# EXERCISE MATERIALS
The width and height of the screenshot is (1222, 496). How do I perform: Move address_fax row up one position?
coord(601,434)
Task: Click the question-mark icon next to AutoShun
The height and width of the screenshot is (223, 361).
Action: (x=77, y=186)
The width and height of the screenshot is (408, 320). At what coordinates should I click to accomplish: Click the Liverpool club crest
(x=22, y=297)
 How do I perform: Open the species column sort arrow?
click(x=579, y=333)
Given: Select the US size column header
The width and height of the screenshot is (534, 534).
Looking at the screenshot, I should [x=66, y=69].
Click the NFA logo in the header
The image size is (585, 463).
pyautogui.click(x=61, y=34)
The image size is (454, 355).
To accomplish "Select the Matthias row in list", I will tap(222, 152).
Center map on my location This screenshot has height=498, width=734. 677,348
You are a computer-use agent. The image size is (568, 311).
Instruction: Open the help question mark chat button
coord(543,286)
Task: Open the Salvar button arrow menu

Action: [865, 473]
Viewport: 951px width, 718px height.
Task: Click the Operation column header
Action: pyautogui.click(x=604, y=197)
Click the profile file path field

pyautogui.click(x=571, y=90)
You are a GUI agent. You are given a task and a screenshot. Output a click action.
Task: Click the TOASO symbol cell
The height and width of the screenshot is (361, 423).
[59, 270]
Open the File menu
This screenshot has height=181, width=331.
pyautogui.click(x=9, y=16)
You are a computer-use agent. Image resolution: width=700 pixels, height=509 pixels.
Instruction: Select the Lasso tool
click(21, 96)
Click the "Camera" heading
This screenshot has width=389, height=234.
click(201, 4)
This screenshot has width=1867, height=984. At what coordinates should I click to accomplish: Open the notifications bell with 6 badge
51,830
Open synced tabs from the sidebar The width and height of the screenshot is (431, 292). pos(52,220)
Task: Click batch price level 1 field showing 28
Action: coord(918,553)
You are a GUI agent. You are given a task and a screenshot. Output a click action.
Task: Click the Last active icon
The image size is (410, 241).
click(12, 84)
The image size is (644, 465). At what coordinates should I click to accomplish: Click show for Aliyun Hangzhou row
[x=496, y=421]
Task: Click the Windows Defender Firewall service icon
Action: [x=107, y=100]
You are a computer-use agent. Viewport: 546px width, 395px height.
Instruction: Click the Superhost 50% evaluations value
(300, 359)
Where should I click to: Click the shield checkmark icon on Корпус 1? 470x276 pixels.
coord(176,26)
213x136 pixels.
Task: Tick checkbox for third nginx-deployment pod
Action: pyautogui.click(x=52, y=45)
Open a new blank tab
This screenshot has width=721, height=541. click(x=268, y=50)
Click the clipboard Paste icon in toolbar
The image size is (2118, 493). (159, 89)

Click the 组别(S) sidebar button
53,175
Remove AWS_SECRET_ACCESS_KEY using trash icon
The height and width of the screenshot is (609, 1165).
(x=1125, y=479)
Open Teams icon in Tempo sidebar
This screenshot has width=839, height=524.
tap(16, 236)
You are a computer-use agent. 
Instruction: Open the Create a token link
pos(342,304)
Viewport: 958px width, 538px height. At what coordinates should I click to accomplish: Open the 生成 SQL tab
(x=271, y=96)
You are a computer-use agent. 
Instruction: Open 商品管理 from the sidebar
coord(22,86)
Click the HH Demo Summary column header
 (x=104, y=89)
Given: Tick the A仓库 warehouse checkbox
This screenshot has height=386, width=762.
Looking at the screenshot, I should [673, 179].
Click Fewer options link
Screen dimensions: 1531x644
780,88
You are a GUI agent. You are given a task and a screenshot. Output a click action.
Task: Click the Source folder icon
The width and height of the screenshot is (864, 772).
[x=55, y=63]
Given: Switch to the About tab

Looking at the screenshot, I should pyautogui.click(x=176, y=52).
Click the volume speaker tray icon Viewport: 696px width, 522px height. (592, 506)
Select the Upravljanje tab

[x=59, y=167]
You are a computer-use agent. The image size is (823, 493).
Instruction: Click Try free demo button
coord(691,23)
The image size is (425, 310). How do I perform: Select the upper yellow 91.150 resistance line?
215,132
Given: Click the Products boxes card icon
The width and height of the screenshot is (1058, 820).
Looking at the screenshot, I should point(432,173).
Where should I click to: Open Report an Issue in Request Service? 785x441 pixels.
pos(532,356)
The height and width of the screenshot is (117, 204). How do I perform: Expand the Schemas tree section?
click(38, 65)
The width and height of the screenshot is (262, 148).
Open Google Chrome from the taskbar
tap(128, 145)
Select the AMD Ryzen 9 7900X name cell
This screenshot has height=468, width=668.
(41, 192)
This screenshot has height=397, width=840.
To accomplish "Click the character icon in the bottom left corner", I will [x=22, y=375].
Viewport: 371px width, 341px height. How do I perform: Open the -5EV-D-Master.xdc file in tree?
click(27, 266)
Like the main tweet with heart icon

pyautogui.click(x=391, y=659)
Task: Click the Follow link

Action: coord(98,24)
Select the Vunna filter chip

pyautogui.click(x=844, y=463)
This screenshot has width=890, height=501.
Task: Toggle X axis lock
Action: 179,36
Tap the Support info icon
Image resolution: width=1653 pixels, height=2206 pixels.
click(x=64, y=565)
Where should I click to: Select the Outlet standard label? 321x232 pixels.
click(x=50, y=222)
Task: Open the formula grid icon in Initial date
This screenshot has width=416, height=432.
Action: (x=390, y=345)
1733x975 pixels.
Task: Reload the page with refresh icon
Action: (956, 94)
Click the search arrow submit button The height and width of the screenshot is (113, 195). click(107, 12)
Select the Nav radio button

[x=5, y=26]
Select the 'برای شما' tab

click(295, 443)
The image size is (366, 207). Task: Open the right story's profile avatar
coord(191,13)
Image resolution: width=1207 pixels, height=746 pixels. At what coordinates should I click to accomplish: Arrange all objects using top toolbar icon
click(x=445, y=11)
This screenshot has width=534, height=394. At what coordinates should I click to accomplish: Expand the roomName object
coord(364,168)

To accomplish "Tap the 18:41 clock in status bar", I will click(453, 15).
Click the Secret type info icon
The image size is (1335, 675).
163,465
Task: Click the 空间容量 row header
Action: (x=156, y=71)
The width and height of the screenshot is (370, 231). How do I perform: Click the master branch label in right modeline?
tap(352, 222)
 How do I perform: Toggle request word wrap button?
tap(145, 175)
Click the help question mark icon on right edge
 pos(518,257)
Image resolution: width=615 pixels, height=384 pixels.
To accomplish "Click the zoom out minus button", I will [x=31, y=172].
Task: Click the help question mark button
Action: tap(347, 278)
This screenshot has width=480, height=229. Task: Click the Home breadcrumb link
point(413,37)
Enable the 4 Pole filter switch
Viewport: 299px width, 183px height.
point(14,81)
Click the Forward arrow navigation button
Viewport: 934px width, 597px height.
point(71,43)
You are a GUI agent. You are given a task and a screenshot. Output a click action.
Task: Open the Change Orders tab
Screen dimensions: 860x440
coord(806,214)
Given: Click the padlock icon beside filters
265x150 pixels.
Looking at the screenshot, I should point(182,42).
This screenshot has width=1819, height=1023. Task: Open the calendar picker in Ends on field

# PROMPT
Please output the complete listing without any alteration.

# OUTPUT OF THE EXERCISE
The width and height of the screenshot is (1222, 496). How do I perform: Move address_fax row up one position?
coord(601,434)
Task: Click the question-mark icon next to AutoShun
The height and width of the screenshot is (223, 361).
Action: (x=77, y=186)
The width and height of the screenshot is (408, 320). At what coordinates should I click to accomplish: Click the Liverpool club crest
(x=22, y=297)
 How do I perform: Open the species column sort arrow?
click(x=579, y=333)
Given: Select the US size column header
The width and height of the screenshot is (534, 534).
Looking at the screenshot, I should [x=66, y=69].
Click the NFA logo in the header
The image size is (585, 463).
pyautogui.click(x=61, y=34)
The image size is (454, 355).
To accomplish "Select the Matthias row in list", I will tap(222, 152).
Center map on my location This screenshot has height=498, width=734. 677,348
You are a computer-use agent. The image size is (568, 311).
Instruction: Open the help question mark chat button
coord(543,286)
Task: Open the Salvar button arrow menu

Action: [865, 473]
Viewport: 951px width, 718px height.
Task: Click the Operation column header
Action: pyautogui.click(x=604, y=197)
Click the profile file path field

pyautogui.click(x=571, y=90)
You are a GUI agent. You are given a task and a screenshot. Output a click action.
Task: Click the TOASO symbol cell
The height and width of the screenshot is (361, 423).
[59, 270]
Open the File menu
This screenshot has height=181, width=331.
pyautogui.click(x=9, y=16)
You are a computer-use agent. Image resolution: width=700 pixels, height=509 pixels.
Instruction: Select the Lasso tool
click(21, 96)
Click the "Camera" heading
This screenshot has width=389, height=234.
click(201, 4)
This screenshot has width=1867, height=984. At what coordinates should I click to accomplish: Open the notifications bell with 6 badge
51,830
Open synced tabs from the sidebar The width and height of the screenshot is (431, 292). pos(52,220)
Task: Click batch price level 1 field showing 28
Action: coord(918,553)
You are a GUI agent. You are given a task and a screenshot. Output a click action.
Task: Click the Last active icon
The image size is (410, 241).
click(12, 84)
The image size is (644, 465). At what coordinates should I click to accomplish: Click show for Aliyun Hangzhou row
[x=496, y=421]
Task: Click the Windows Defender Firewall service icon
Action: [x=107, y=100]
You are a computer-use agent. Viewport: 546px width, 395px height.
Instruction: Click the Superhost 50% evaluations value
(300, 359)
Where should I click to: Click the shield checkmark icon on Корпус 1? 470x276 pixels.
coord(176,26)
213x136 pixels.
Task: Tick checkbox for third nginx-deployment pod
Action: pyautogui.click(x=52, y=45)
Open a new blank tab
This screenshot has width=721, height=541. click(x=268, y=50)
Click the clipboard Paste icon in toolbar
The image size is (2118, 493). (159, 89)

Click the 组别(S) sidebar button
53,175
Remove AWS_SECRET_ACCESS_KEY using trash icon
The height and width of the screenshot is (609, 1165).
(x=1125, y=479)
Open Teams icon in Tempo sidebar
This screenshot has width=839, height=524.
tap(16, 236)
You are a computer-use agent. 
Instruction: Open the Create a token link
pos(342,304)
Viewport: 958px width, 538px height. At what coordinates should I click to accomplish: Open the 生成 SQL tab
(x=271, y=96)
You are a computer-use agent. 
Instruction: Open 商品管理 from the sidebar
coord(22,86)
Click the HH Demo Summary column header
 (x=104, y=89)
Given: Tick the A仓库 warehouse checkbox
This screenshot has height=386, width=762.
Looking at the screenshot, I should [673, 179].
Click Fewer options link
Screen dimensions: 1531x644
780,88
You are a GUI agent. You are given a task and a screenshot. Output a click action.
Task: Click the Source folder icon
The width and height of the screenshot is (864, 772).
[x=55, y=63]
Given: Switch to the About tab

Looking at the screenshot, I should pyautogui.click(x=176, y=52).
Click the volume speaker tray icon Viewport: 696px width, 522px height. (592, 506)
Select the Upravljanje tab

[x=59, y=167]
You are a computer-use agent. The image size is (823, 493).
Instruction: Click Try free demo button
coord(691,23)
The image size is (425, 310). How do I perform: Select the upper yellow 91.150 resistance line?
215,132
Given: Click the Products boxes card icon
The width and height of the screenshot is (1058, 820).
Looking at the screenshot, I should point(432,173).
Where should I click to: Open Report an Issue in Request Service? 785x441 pixels.
pos(532,356)
The height and width of the screenshot is (117, 204). How do I perform: Expand the Schemas tree section?
click(38, 65)
The width and height of the screenshot is (262, 148).
Open Google Chrome from the taskbar
tap(128, 145)
Select the AMD Ryzen 9 7900X name cell
This screenshot has height=468, width=668.
(41, 192)
This screenshot has height=397, width=840.
To accomplish "Click the character icon in the bottom left corner", I will [x=22, y=375].
Viewport: 371px width, 341px height. How do I perform: Open the -5EV-D-Master.xdc file in tree?
click(27, 266)
Like the main tweet with heart icon

pyautogui.click(x=391, y=659)
Task: Click the Follow link

Action: coord(98,24)
Select the Vunna filter chip

pyautogui.click(x=844, y=463)
This screenshot has width=890, height=501.
Task: Toggle X axis lock
Action: 179,36
Tap the Support info icon
Image resolution: width=1653 pixels, height=2206 pixels.
click(x=64, y=565)
Where should I click to: Select the Outlet standard label? 321x232 pixels.
click(x=50, y=222)
Task: Open the formula grid icon in Initial date
This screenshot has width=416, height=432.
Action: (x=390, y=345)
1733x975 pixels.
Task: Reload the page with refresh icon
Action: (956, 94)
Click the search arrow submit button The height and width of the screenshot is (113, 195). click(107, 12)
Select the Nav radio button

[x=5, y=26]
Select the 'برای شما' tab

click(295, 443)
The image size is (366, 207). Task: Open the right story's profile avatar
coord(191,13)
Image resolution: width=1207 pixels, height=746 pixels. At what coordinates should I click to accomplish: Arrange all objects using top toolbar icon
click(x=445, y=11)
This screenshot has width=534, height=394. At what coordinates should I click to accomplish: Expand the roomName object
coord(364,168)

To accomplish "Tap the 18:41 clock in status bar", I will click(453, 15).
Click the Secret type info icon
The image size is (1335, 675).
163,465
Task: Click the 空间容量 row header
Action: (x=156, y=71)
The width and height of the screenshot is (370, 231). How do I perform: Click the master branch label in right modeline?
tap(352, 222)
 How do I perform: Toggle request word wrap button?
tap(145, 175)
Click the help question mark icon on right edge
 pos(518,257)
Image resolution: width=615 pixels, height=384 pixels.
To accomplish "Click the zoom out minus button", I will [x=31, y=172].
Task: Click the help question mark button
Action: tap(347, 278)
This screenshot has width=480, height=229. Task: Click the Home breadcrumb link
point(413,37)
Enable the 4 Pole filter switch
Viewport: 299px width, 183px height.
point(14,81)
Click the Forward arrow navigation button
Viewport: 934px width, 597px height.
point(71,43)
You are a GUI agent. You are given a task and a screenshot. Output a click action.
Task: Open the Change Orders tab
Screen dimensions: 860x440
coord(806,214)
Given: Click the padlock icon beside filters
265x150 pixels.
Looking at the screenshot, I should point(182,42).
This screenshot has width=1819, height=1023. Task: Open the calendar picker in Ends on field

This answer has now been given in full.